What you have in The Derelict is an ‘it’s locked in here with us’ situation. Isolated and very far from rescue finds themselves prey to an unnatural alien creature out of legend. It feels reminiscent of John Carpenter’s The Thing from another World, but that is as much due to the isolated location and the low temperatures and the Norwegian thing as much as anything else. Of course if the players want think that… Nevertheless, the monster in The Derelict is nothing like that of any film, being instead drawn from Norse myth. This may be an issue for the purists, who may have preferred to seen something from the Lovecraftian Mythos appear here rather than a creature from another source. If that is the case, then they can replace the thing faced here with something of their choice, but to be fair, it is highly unlikely that they will have come across something like it in their gaming lives and so facing it will present them with a fresh rather than a familiar challenge. Just as it will for anyone else coming to play The Derelict. Plus, the scenario is a one-shot and it is meant to last a single session that, so the issue is moot anyway… (Plus it shows that Call of Cthulhu can work with other monsters, though a suggestion or two is given if a Mythos explanation is demanded.)

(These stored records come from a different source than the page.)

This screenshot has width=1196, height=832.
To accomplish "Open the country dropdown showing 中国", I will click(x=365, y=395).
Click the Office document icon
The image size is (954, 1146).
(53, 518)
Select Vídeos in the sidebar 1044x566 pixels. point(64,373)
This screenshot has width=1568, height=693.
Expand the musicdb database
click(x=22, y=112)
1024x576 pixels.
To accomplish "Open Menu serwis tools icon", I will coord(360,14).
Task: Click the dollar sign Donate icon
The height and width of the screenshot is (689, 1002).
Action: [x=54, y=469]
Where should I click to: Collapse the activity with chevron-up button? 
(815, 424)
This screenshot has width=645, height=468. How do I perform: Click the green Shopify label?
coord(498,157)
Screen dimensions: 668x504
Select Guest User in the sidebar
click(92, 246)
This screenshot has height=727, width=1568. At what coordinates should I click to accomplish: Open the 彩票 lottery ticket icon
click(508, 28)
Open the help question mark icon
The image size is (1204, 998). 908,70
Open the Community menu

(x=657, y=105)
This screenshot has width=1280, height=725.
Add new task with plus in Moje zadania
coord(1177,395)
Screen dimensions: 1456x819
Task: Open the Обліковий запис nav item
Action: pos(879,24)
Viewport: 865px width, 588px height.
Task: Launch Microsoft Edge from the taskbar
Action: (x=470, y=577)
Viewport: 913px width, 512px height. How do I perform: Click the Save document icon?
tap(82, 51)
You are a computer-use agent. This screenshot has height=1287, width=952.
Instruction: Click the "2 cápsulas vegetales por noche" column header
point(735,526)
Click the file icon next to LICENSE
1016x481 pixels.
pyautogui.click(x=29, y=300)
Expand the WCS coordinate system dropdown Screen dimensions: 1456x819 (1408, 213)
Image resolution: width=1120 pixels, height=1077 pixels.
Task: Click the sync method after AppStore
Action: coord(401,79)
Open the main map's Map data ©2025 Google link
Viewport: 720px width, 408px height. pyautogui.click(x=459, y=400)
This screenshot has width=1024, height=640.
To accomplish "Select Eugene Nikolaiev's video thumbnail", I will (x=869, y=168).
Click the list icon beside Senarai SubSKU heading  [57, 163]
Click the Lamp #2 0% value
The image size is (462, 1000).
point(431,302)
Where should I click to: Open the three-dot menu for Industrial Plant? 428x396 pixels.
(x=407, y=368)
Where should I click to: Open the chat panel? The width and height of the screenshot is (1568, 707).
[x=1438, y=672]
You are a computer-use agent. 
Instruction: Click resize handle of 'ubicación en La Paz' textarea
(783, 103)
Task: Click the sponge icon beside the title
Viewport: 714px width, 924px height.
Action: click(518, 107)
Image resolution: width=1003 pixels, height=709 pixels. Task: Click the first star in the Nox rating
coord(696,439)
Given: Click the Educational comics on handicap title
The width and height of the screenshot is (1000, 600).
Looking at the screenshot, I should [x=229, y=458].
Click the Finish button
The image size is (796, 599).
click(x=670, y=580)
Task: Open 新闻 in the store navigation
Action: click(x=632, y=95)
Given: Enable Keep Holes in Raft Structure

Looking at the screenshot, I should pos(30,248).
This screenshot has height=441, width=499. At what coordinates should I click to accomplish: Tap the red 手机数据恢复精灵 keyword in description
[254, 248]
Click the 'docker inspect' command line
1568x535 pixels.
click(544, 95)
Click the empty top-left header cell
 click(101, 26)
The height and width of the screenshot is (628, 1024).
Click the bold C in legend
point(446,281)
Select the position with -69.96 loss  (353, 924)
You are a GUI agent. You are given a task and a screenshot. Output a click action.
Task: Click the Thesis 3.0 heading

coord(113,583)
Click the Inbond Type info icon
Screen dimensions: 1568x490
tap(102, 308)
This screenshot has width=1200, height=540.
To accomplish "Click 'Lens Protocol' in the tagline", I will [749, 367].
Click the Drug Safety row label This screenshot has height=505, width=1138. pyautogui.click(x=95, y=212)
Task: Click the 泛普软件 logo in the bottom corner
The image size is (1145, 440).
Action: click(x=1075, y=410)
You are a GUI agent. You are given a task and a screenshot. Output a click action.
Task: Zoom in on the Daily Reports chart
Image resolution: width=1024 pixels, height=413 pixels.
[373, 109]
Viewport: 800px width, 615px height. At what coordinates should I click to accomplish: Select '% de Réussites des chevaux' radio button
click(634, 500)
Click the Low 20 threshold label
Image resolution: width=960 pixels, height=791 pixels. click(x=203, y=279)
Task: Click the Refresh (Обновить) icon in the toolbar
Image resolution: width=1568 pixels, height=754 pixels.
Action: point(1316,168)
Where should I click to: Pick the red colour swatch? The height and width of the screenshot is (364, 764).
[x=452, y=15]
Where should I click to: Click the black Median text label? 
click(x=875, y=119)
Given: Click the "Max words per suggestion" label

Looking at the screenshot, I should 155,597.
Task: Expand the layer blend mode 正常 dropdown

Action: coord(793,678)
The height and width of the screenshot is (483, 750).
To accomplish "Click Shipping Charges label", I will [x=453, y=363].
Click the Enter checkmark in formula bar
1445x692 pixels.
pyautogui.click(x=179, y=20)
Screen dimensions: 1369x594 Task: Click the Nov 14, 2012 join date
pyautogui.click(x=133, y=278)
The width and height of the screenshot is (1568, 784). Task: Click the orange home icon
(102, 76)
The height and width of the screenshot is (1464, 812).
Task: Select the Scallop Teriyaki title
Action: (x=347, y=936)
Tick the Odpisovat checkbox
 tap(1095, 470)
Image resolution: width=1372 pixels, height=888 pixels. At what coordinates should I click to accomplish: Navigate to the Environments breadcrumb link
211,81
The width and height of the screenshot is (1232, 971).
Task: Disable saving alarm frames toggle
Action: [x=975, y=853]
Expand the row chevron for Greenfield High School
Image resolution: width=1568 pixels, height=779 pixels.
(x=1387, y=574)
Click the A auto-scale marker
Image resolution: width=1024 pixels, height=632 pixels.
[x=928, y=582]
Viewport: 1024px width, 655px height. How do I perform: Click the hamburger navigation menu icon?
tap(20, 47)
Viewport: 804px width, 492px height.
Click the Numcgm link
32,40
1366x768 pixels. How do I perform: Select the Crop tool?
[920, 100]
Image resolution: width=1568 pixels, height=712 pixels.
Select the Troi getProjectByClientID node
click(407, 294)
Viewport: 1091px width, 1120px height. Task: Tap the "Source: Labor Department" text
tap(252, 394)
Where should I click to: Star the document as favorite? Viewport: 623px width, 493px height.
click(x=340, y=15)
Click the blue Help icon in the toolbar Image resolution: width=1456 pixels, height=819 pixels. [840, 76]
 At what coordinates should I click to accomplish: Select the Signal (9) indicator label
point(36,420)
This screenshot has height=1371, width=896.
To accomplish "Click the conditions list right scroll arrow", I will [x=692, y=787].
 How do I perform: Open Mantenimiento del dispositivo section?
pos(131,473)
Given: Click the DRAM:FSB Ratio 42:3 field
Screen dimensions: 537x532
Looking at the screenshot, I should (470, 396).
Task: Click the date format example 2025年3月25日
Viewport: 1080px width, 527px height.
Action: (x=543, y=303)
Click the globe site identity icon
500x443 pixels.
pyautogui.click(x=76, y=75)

Since the scenario is an ‘it’s locked in here with us’ situation, the creature is difficult to stop. Not unstoppable, but difficult. The means to deal with it are provided in the scenario and discussed for the Keeper’s benefit, but this will require the full exploration of the Groenland Tropisch and a little investigation. The limited extent of the latter may again be disappointing for Call of Cthulhu, but again, The Derelict is a one-shot scenario designed to be played in a single session. This and the setting for the scenario limits possible investigative options anyway. Plus as a one-shot, The Derelict needs to get to the action and the horror with some expediency.
Physically, The Derelict is well presented. The layout is clean and tidy, the few illustrations are good, and the deck plans of both vessels excellent. If there is anything odd about the scenarios, it is the backgrounds of the six pre-generated investigators. Too many of them seem to have odd military or espionage connections and most of them come armed with an array of handguns. Working the scenario into a campaign would be a challenge, but it would be easy enough to adapt The Derelict to the Jazz Age of the 1920s or the Gaslight Era of the 1890s if the Keeper wanted to run it in either of those periods.
The Derelict is a suitable to run for either experienced or inexperienced players of Call of Cthulhu. The Keeper though, should ideally have some experience under his belt as essentially once the investigators are aboard the cargo ship, since he will be reacting to their actions as the thing hunts them down… Overall, The Derelict: A Tale of Terror for Call of Cthulhu is a solid one-shot, good for one night’s icebound horror on the high seas.